I know **c** = (7,1), **a** = (3,2), and **b** = (2,-1).
Graphically, this means if I first follow the path of **a** (but maybe a bit longer or shorter, depending on 's'), and *then* from where I stopped, follow the path of **b** (again, maybe a bit longer or shorter, depending on 't'), I should end up exactly where **c** ends.
From my calculations for part (d), I found s = 9/7 (about 1.29) and t = 11/7 (about 1.57).
So, in my sketch:
1. I'd draw a line from (0,0) that goes 9/7 times as far as **a** in both its x and y directions.

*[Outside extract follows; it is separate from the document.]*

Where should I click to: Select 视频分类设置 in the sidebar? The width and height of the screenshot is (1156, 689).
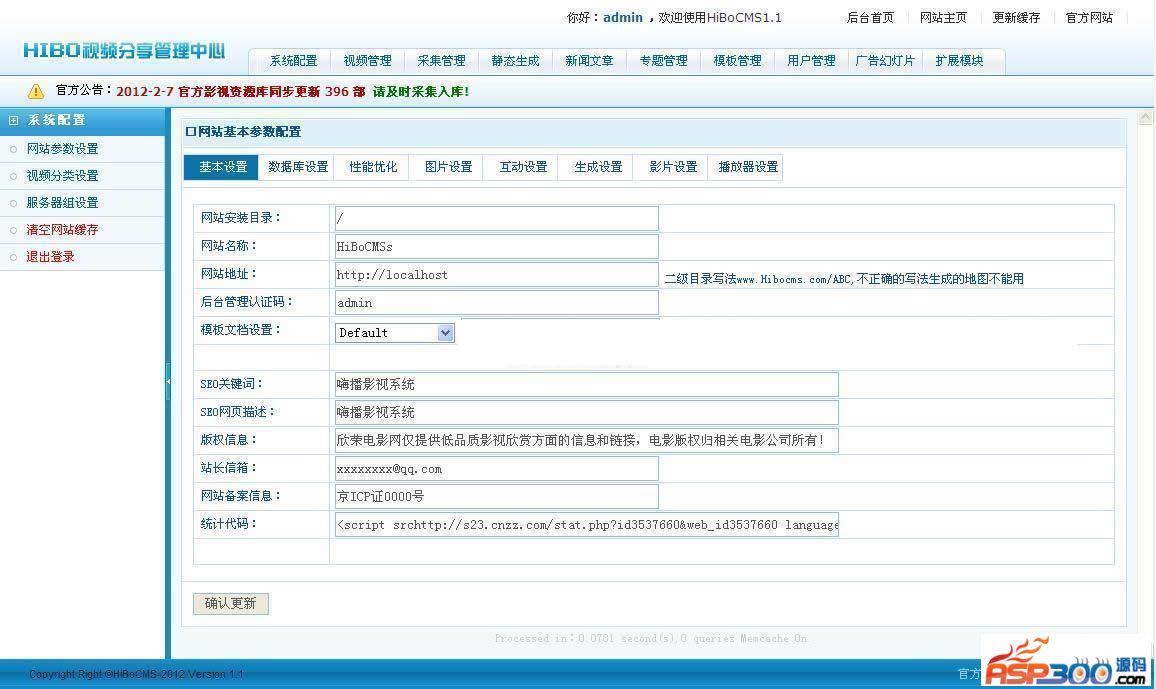tap(62, 176)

This means it ends at (9/7 * 3, 9/7 * 2) = (27/7, 18/7).
2. Then, from the point (27/7, 18/7), I'd draw another line that goes 11/7 times as far as **b** in its x and y directions. This means I'd add (11/7 * 2, 11/7 * -1) = (22/7, -11/7) to my current position.
3. So, my final position would be (27/7 + 22/7, 18/7 - 11/7) = (49/7, 7/7) = (7,1).
This point (7,1) is exactly where vector **c** ends! This shows graphically how **c** can be made from **a** and **b**.

(c) Estimating s and t from my sketch:
When I carefully looked at my drawing of how to combine scaled **a** and **b** to get **c**:
* The first vector (**a**) looked like it needed to be stretched a little bit, maybe around 1.3 times its original length. So, s ≈ 1.3.
* Then, the second vector (**b**) looked like it needed to be stretched a bit more, maybe around 1.6 times its original length. So, t ≈ 1.6.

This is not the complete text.